**TASKS TO PERFORM:**
(a) Retype the passage about Celtic's cash surplus word for word, everything from "You’d think this" down to "mighty club down?".
(b) In the passage about Celtic's cash surplus, which newspaper is said to have led off with the attack dogs?
** EXTRACTED TEXT follows **
You’d think this would be applauded. Yet The Herald has led off with the attack dogs and something tells me they will not be the last newspaper to turn them on us. This decision has been held up as something morally questionable, something “controversial”. Because we are well run and we’re sitting on a cash surplus.

Did people really expect that Celtic would not have a plan for dealing with this problem?

What should we do in response to this crisis?

Burn through those reserves until we’re balanced, precariously, as Sevco and other clubs are right now? Why do I read stories like the one in the Herald and imagine some people rubbing their hands over the deaths of thousands of people because it might act as an “equaliser”, cutting our mighty club down?

What Celtic has done here is not in the least bit morally questionable. Good business practices have allowed us to acquire our surplus and good practices will allow us to keep the bulk of it until the hour of greatest need. We have no idea if this crisis is going to last for weeks or months and it does not make a blind bit of sense to start leeching out cash that might be required to stave off more drastic action later on. It is the responsible thing.
** End of EXTRACTED TEXT **
** RECORDED INFORMATION follows **
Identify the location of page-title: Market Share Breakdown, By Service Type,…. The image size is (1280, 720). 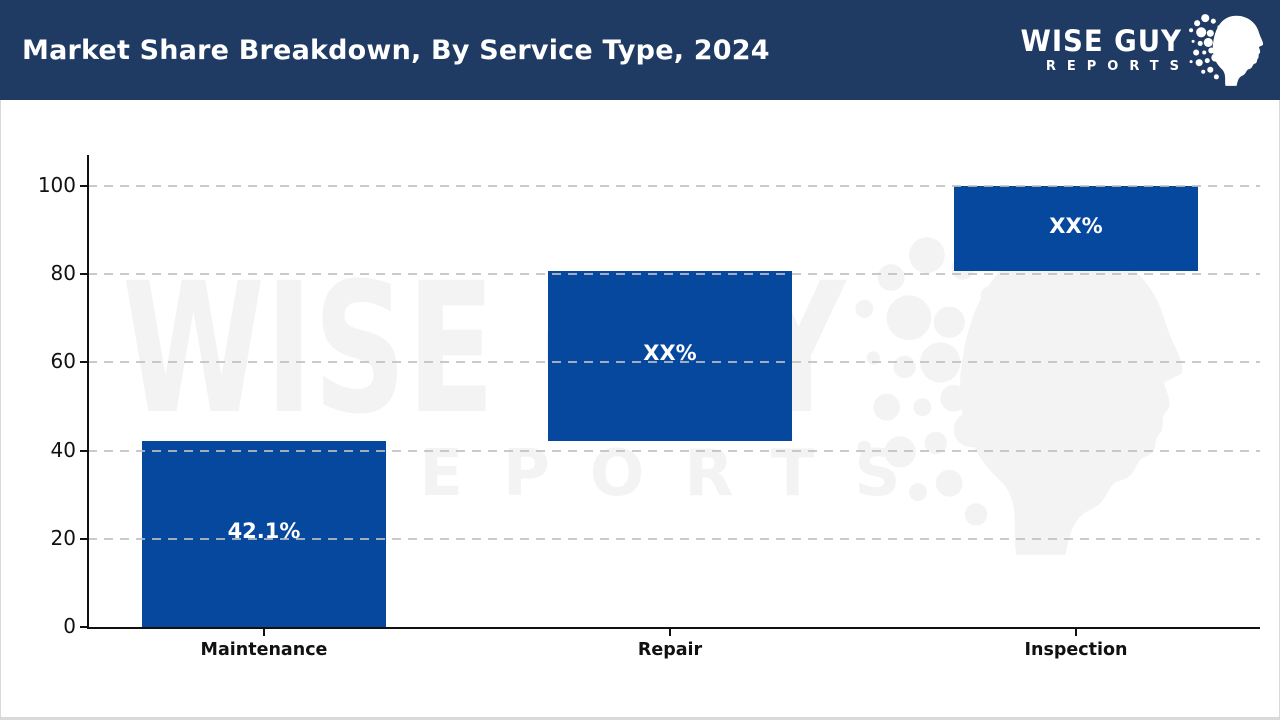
** End of RECORDED INFORMATION **
**SOLVED PROBLEMS:**
(a)
You’d think this would be applauded. Yet The Herald has led off with the attack dogs and something tells me they will not be the last newspaper to turn them on us. This decision has been held up as something morally questionable, something “controversial”. Because we are well run and we’re sitting on a cash surplus.

Did people really expect that Celtic would not have a plan for dealing with this problem?

What should we do in response to this crisis?

Burn through those reserves until we’re balanced, precariously, as Sevco and other clubs are right now? Why do I read stories like the one in the Herald and imagine some people rubbing their hands over the deaths of thousands of people because it might act as an “equaliser”, cutting our mighty club down?

(b) The Herald